Please work out how many lines in the entries contain "will", then give that number with nothing added.

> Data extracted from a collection
####

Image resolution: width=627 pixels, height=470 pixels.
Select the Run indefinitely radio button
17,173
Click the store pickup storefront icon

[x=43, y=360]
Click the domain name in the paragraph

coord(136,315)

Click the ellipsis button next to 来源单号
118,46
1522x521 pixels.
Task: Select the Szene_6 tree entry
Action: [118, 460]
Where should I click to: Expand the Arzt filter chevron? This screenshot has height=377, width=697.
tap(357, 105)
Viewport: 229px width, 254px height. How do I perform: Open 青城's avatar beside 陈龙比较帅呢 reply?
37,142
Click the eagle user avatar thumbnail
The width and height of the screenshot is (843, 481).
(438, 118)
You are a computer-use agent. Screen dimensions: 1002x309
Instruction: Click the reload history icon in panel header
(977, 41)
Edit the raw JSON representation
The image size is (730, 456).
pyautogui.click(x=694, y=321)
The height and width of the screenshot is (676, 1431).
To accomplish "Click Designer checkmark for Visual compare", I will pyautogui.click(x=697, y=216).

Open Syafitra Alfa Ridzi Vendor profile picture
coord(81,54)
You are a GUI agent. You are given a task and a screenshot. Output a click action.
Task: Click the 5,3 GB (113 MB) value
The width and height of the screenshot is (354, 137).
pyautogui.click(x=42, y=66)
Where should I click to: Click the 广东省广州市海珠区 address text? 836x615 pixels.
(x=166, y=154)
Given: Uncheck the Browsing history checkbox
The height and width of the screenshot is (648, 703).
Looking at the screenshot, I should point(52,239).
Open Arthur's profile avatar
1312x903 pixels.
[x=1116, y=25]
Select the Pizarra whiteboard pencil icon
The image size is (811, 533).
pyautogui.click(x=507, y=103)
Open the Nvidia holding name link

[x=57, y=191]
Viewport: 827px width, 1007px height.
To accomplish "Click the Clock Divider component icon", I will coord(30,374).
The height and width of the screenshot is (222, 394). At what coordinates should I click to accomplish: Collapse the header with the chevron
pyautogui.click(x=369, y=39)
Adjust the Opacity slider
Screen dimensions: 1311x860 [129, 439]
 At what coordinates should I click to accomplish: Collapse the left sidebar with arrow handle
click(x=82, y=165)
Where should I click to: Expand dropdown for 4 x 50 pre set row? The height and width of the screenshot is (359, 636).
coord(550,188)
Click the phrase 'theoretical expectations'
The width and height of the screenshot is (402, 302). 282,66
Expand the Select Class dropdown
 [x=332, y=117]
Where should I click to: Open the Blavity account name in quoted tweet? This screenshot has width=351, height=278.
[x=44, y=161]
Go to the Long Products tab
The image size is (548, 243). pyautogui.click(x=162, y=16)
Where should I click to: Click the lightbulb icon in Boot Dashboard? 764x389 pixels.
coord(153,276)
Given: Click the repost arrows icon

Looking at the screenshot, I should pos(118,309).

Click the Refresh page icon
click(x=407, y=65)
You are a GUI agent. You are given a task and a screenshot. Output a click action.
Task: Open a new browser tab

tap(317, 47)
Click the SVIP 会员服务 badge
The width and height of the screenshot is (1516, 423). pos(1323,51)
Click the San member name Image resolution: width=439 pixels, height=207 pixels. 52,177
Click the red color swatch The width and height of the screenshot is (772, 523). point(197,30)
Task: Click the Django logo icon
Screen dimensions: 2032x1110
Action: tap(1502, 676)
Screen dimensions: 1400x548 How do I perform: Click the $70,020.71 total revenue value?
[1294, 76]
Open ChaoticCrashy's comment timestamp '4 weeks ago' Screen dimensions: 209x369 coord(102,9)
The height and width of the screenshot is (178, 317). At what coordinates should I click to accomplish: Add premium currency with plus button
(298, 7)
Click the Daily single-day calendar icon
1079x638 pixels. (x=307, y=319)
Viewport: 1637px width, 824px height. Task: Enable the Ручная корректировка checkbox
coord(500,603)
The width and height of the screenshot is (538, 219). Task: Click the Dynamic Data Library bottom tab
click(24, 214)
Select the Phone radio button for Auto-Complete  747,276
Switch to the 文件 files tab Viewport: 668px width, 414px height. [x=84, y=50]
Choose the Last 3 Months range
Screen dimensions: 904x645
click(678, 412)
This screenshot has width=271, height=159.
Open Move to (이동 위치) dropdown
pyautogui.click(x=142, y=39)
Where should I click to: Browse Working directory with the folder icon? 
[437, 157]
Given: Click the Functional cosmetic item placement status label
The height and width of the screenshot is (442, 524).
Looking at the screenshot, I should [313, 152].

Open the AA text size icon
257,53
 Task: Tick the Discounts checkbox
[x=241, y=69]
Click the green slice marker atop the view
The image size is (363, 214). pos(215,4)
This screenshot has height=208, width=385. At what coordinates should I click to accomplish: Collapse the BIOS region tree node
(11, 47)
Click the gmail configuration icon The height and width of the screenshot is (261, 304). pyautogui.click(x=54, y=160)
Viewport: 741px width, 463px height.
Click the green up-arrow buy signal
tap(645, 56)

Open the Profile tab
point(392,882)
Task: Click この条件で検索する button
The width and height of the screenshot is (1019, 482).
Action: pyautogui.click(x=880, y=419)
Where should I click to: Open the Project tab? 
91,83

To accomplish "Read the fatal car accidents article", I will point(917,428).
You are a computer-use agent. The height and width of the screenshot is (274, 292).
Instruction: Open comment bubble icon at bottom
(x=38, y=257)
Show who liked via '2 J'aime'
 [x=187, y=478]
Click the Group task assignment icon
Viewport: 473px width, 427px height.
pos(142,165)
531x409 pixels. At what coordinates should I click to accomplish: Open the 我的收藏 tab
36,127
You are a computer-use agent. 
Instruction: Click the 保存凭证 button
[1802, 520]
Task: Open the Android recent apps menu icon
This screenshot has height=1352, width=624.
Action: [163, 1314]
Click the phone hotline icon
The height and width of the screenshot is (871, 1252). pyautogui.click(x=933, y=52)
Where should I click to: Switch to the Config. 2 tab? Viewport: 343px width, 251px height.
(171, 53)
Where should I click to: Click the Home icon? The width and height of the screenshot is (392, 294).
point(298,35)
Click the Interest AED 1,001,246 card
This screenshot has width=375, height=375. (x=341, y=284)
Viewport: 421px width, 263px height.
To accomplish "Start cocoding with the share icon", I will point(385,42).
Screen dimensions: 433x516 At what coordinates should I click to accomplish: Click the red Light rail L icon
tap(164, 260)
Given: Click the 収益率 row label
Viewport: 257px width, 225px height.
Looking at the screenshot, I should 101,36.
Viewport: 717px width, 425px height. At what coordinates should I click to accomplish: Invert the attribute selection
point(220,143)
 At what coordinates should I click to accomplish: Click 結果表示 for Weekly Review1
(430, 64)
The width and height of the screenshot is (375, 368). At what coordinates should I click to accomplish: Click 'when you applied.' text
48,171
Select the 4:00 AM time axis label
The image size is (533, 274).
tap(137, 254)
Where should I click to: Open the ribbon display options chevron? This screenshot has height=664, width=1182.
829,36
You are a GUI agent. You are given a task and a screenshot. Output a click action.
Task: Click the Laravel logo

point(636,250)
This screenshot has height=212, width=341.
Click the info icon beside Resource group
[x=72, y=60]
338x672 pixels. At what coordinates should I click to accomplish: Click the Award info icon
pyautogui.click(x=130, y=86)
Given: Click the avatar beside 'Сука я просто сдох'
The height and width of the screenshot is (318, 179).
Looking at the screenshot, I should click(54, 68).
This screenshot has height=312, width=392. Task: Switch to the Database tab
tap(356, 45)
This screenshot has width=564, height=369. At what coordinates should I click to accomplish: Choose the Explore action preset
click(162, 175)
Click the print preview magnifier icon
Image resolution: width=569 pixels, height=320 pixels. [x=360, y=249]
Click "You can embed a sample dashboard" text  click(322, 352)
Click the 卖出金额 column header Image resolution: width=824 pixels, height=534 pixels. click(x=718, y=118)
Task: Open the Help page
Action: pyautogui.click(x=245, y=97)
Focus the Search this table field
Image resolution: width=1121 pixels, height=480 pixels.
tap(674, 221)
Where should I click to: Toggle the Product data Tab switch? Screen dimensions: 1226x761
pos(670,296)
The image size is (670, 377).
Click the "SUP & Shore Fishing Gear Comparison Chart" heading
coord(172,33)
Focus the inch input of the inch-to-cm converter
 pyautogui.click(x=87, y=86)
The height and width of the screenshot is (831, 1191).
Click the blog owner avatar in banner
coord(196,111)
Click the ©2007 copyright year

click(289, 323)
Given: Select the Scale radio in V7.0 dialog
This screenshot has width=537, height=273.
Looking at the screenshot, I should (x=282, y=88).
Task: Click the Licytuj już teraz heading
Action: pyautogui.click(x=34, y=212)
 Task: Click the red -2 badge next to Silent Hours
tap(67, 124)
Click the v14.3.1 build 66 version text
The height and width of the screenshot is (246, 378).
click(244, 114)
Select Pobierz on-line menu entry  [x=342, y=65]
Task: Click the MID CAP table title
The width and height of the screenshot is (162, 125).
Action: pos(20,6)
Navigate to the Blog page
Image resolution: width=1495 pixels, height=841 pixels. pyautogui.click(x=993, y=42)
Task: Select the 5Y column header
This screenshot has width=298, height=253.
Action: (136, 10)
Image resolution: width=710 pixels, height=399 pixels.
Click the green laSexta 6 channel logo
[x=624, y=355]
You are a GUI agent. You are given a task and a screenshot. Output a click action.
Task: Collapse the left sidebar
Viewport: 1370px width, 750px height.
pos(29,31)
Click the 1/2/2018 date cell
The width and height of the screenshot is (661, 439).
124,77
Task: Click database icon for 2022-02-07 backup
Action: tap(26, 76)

####

> Written reply
4